Paris: «Montmartre a changé, comme moi, et j’y resterai pour toujours»

Michou, 88 ans, dans son célèbre cabaret du 80 rue des Martyrs (18e arrondissement) — R.LESCURIEUX / 20Minutes

  • Michou a fêté le 18 juin ses 88 ans, entouré de ses amis.
  • Il s’est blessé il y a quelques jours « en mettant ses bas résille ».
  • Le « Prince bleu de Montmartre » nous a ouvert les portes de son mythique cabaret.

« Je suis désolé, je ne peux pas me déplacer, je me suis blessé il y a quelques jours en mettant mes bas résille », lance au micro Michou dans son célèbre cabaret du 80 rue des Martyrs (18e arrondissement). « Joyeux anniversaire Michou. On t’aime Michou », répondent les retraités de Montmartre invités comme tous les mois par le « Prince bleu » à un déjeuner-spectacle. Alors qu’il célébrait ses 88 ans le 18 juin, 20 Minutes est passé ce jeudi discuté avec lui de l’amour, de la vie, de la fête, du champagne et des trottinettes électriques.

Vous avez fêté le 18 juin vos 88 ans dans votre cabaret, c’était une belle fête ?

J’ai passé un anniversaire extraordinaire. J’étais très ému des éloges que les gens m’ont faits. Il y avait Jean-Paul Belmondo, Nana Mouskouri, Sandrine Bonnaire. C’était une belle fête. J’ai dû ralentir un peu le champagne mais bon… je ne vais pas boire de l’eau. Le champagne c’est mon élixir. Je ne serais pas resté si jeune sans.

« Pour nous la liberté c’est comme l’amour, ça n’a pas de prix », chantez-vous dans Les Fricoteuses. Vous diriez que vous avez été libre et amoureux au cours de votre vie ?

J’ai été plus amoureux que libre.

Paris est toujours une fête, selon vous ?

Bien sûr. Je vis dans un village à Paris qui s’appelle Montmartre. Quand je suis arrivé dans la capitale, à Gare du Nord, j’ai remonté la rue de Dunkerque vers mon village, que je n’ai pas quitté. Montmartre a changé, comme moi, et j’y resterai pour toujours.

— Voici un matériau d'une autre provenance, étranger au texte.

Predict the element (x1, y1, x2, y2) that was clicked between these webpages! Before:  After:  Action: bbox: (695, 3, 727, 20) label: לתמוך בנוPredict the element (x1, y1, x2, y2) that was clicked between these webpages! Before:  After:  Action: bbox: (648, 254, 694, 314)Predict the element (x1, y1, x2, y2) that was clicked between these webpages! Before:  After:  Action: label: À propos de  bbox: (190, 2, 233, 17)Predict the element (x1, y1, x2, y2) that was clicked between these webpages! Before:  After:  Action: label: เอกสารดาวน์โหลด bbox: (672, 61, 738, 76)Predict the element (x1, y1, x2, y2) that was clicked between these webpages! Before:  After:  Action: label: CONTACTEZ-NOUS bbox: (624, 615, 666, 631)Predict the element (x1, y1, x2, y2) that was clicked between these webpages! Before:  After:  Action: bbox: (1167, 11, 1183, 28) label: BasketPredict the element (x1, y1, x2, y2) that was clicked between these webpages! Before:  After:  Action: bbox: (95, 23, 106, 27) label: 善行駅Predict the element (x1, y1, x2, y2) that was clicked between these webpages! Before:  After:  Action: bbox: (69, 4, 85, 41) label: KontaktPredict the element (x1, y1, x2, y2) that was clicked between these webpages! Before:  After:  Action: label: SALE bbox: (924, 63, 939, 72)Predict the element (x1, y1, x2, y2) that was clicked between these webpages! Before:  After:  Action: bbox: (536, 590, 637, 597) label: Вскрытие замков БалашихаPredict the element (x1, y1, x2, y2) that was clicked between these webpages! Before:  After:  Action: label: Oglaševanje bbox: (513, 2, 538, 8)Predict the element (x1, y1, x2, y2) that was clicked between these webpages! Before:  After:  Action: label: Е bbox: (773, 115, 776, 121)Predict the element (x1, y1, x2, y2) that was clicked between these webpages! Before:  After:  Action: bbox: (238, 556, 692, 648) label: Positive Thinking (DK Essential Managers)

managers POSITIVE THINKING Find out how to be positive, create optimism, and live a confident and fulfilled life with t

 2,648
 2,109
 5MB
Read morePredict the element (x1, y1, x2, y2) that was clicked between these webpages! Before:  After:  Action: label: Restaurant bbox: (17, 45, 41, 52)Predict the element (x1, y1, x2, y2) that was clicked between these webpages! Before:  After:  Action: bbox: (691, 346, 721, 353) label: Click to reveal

Michou sur sa terrasse, lors de ses 75 ans. Michou sur sa terrasse, lors de ses 75 ans. – SIPA PRESS

En 1969, vous disiez lors d’une interview « A Montmartre, on ne s’amuse plus. Pour faire venir les gens, il faut quelque chose de drôle, de piquant. Je pense qu’on a réussi ». 50 ans plus tard, vous le pensez toujours ?

A l’époque j’ai créé un concept un peu spécial avec trois copains. On s’amusait à se déguiser. Et ça a plu. Ça a plu à Paris.

Chaque mois, vous invitez à déjeuner des personnes âgées et isolées du quartier, comme aujourd’hui. C’est important pour vous ?

Tous les mois, depuis toujours, j’invite des personnes du troisième âge de Montmartre. C’est important pour moi car j’ai été élevé par ma grand-mère et j’aimais ma grand-mère. C’est pour ça que je veux inviter toutes les grands-mères chez Michou.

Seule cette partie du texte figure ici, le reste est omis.